When selecting a Milwaukee tool, one of the most significant decisions involves the motor type: brushed or brushless. This choice directly impacts a tool’s performance, longevity, and overall cost of ownership. Understanding the fundamental mechanics of these two motor designs is the first step in determining which technology is the better fit for specific tasks and user needs.
Understanding Brushed Motor Technology
Brushed motors operate through a simple, time-tested mechanical system to create rotation. This mechanism relies on physical contact between stationary carbon brushes and a spinning component called the commutator. The brushes feed electrical current into the commutator, which consists of metal segments connected to the motor’s internal copper wire windings.
As the rotor spins, the brushes continuously slide over the commutator segments, switching the polarity of the magnetic field to maintain rotation. This constant sliding contact generates friction, which inevitably leads to energy loss in the form of heat. The simplicity of this design results in lower manufacturing costs, but the friction causes the carbon brushes to wear down over time, necessitating their eventual replacement.
Understanding Brushless Motor Technology
Brushless motors represent a significant evolution in motor design by eliminating the mechanical contact points entirely. In this configuration, the permanent magnets are typically located on the rotor, while the copper windings are stationary on the stator. Instead of brushes and a commutator, a brushless motor uses a sophisticated electronic control board to manage the flow of current.

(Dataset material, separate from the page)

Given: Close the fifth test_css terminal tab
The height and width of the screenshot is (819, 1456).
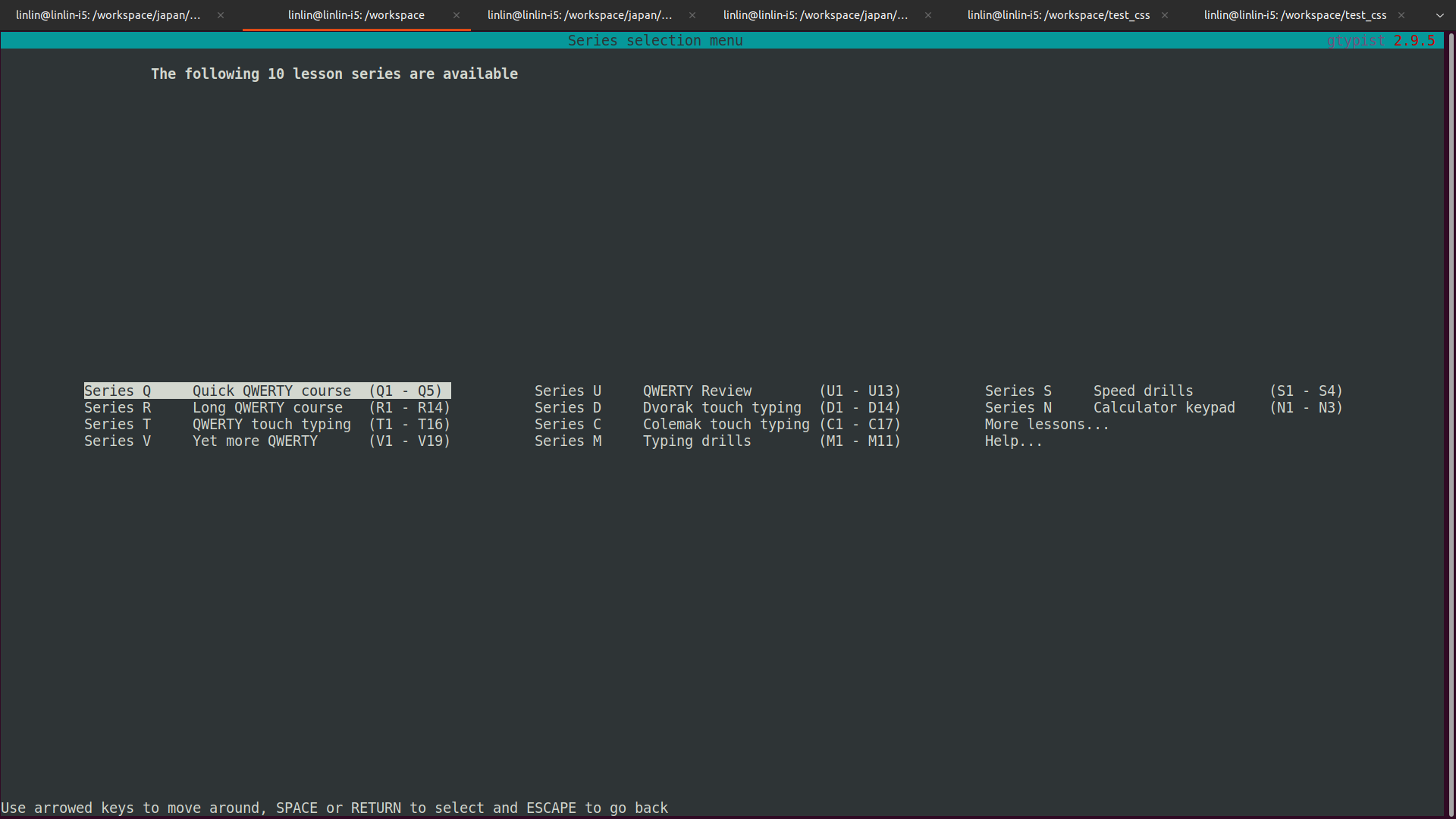Looking at the screenshot, I should click(x=1165, y=15).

This electronic commutation system constantly monitors the rotor’s position and precisely directs the electrical charge to the correct windings at the correct time. By eliminating physical friction, this design vastly improves efficiency and reduces the heat generated during operation. The complexity of this electronic circuitry contributes to a higher initial purchase price compared to brushed tools.
Key Differences in Practical Tool Usage
The absence of mechanical friction in brushless motors translates directly into improved power tool performance metrics. Brushless tools are significantly more energy-efficient, often converting up to 85% to 90% of the electrical energy into rotational motion, compared to the 75% to 80% efficiency typical of brushed motors. This higher efficiency results in substantially longer battery runtimes for cordless tools, which is a major advantage for professionals working on large projects.
Brushless motors also offer superior control and power consistency under load. The electronic controller can sense resistance and instantaneously adjust the power supply to maintain speed and torque, preventing the motor from bogging down during demanding tasks like drilling through dense materials. This smart power management allows brushless tools to deliver more consistent torque and speed throughout the entire discharge cycle of the battery. Furthermore, the reduced friction means that brushless motors run much cooler, minimizing the risk of overheating during prolonged, continuous use, which is a common limitation for high-demand applications with brushed tools.
Buying Considerations: Cost, Maintenance, and Lifespan
The initial purchase price is the most immediate difference, with brushed tools generally being more affordable due to their simpler construction and older technology. Milwaukee often places its brushed motors in its entry-level tools, while the advanced M18 FUEL line exclusively utilizes high-performance brushless motors. This price difference can be significant, with brushless models often costing 30% to 40% more than their brushed counterparts.
When considering maintenance and lifespan, the long-term economics shift in favor of brushless technology. Brushed motors require periodic replacement of the carbon brushes, a simple but necessary task that adds to the tool’s upkeep over its lifetime. Brushless motors are virtually maintenance-free because there are no wearable contact parts to replace. They can be sealed against dust and debris, further enhancing their durability. The combination of less friction and reduced heat generation allows brushless tools to boast a significantly longer operational lifespan.